● **Data records**:
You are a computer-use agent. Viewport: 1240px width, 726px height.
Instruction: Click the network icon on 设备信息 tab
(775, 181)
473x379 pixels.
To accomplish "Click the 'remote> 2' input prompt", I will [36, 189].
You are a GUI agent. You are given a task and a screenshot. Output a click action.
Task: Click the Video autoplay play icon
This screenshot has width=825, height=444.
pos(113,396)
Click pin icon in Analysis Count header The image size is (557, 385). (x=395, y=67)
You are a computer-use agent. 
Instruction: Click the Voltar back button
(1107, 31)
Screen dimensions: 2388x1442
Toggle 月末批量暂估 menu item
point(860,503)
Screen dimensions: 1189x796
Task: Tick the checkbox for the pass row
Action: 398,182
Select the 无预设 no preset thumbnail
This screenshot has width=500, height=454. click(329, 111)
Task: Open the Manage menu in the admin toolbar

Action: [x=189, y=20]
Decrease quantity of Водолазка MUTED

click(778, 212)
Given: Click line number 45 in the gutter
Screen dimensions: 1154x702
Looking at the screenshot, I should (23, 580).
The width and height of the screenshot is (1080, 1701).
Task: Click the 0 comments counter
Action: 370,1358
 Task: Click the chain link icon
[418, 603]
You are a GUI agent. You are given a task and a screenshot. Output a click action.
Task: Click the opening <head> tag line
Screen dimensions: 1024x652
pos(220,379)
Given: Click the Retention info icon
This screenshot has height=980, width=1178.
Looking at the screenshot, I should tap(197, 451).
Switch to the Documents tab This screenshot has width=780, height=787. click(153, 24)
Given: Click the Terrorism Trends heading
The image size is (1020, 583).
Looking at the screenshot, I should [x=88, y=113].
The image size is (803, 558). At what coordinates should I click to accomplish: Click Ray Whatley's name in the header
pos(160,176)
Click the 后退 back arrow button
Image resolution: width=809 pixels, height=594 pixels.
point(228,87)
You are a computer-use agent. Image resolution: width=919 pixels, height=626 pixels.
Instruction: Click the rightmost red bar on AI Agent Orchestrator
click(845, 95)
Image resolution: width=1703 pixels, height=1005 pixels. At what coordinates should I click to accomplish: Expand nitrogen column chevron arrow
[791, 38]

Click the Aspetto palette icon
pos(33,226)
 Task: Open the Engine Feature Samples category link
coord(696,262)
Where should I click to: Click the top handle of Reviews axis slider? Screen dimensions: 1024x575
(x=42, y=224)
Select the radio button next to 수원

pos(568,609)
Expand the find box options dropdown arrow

● **Task goal**: Would you restate the records word for word?

● **Task response**:
You are a computer-use agent. Viewport: 1240px width, 726px height.
Instruction: Click the network icon on 设备信息 tab
(775, 181)
473x379 pixels.
To accomplish "Click the 'remote> 2' input prompt", I will [36, 189].
You are a GUI agent. You are given a task and a screenshot. Output a click action.
Task: Click the Video autoplay play icon
This screenshot has width=825, height=444.
pos(113,396)
Click pin icon in Analysis Count header The image size is (557, 385). (x=395, y=67)
You are a computer-use agent. 
Instruction: Click the Voltar back button
(1107, 31)
Screen dimensions: 2388x1442
Toggle 月末批量暂估 menu item
point(860,503)
Screen dimensions: 1189x796
Task: Tick the checkbox for the pass row
Action: 398,182
Select the 无预设 no preset thumbnail
This screenshot has width=500, height=454. click(329, 111)
Task: Open the Manage menu in the admin toolbar

Action: [x=189, y=20]
Decrease quantity of Водолазка MUTED

click(778, 212)
Given: Click line number 45 in the gutter
Screen dimensions: 1154x702
Looking at the screenshot, I should (23, 580).
The width and height of the screenshot is (1080, 1701).
Task: Click the 0 comments counter
Action: 370,1358
 Task: Click the chain link icon
[418, 603]
You are a GUI agent. You are given a task and a screenshot. Output a click action.
Task: Click the opening <head> tag line
Screen dimensions: 1024x652
pos(220,379)
Given: Click the Retention info icon
This screenshot has height=980, width=1178.
Looking at the screenshot, I should tap(197, 451).
Switch to the Documents tab This screenshot has width=780, height=787. click(153, 24)
Given: Click the Terrorism Trends heading
The image size is (1020, 583).
Looking at the screenshot, I should [x=88, y=113].
The image size is (803, 558). At what coordinates should I click to accomplish: Click Ray Whatley's name in the header
pos(160,176)
Click the 后退 back arrow button
Image resolution: width=809 pixels, height=594 pixels.
point(228,87)
You are a computer-use agent. Image resolution: width=919 pixels, height=626 pixels.
Instruction: Click the rightmost red bar on AI Agent Orchestrator
click(845, 95)
Image resolution: width=1703 pixels, height=1005 pixels. At what coordinates should I click to accomplish: Expand nitrogen column chevron arrow
[791, 38]

Click the Aspetto palette icon
pos(33,226)
 Task: Open the Engine Feature Samples category link
coord(696,262)
Where should I click to: Click the top handle of Reviews axis slider? Screen dimensions: 1024x575
(x=42, y=224)
Select the radio button next to 수원

pos(568,609)
Expand the find box options dropdown arrow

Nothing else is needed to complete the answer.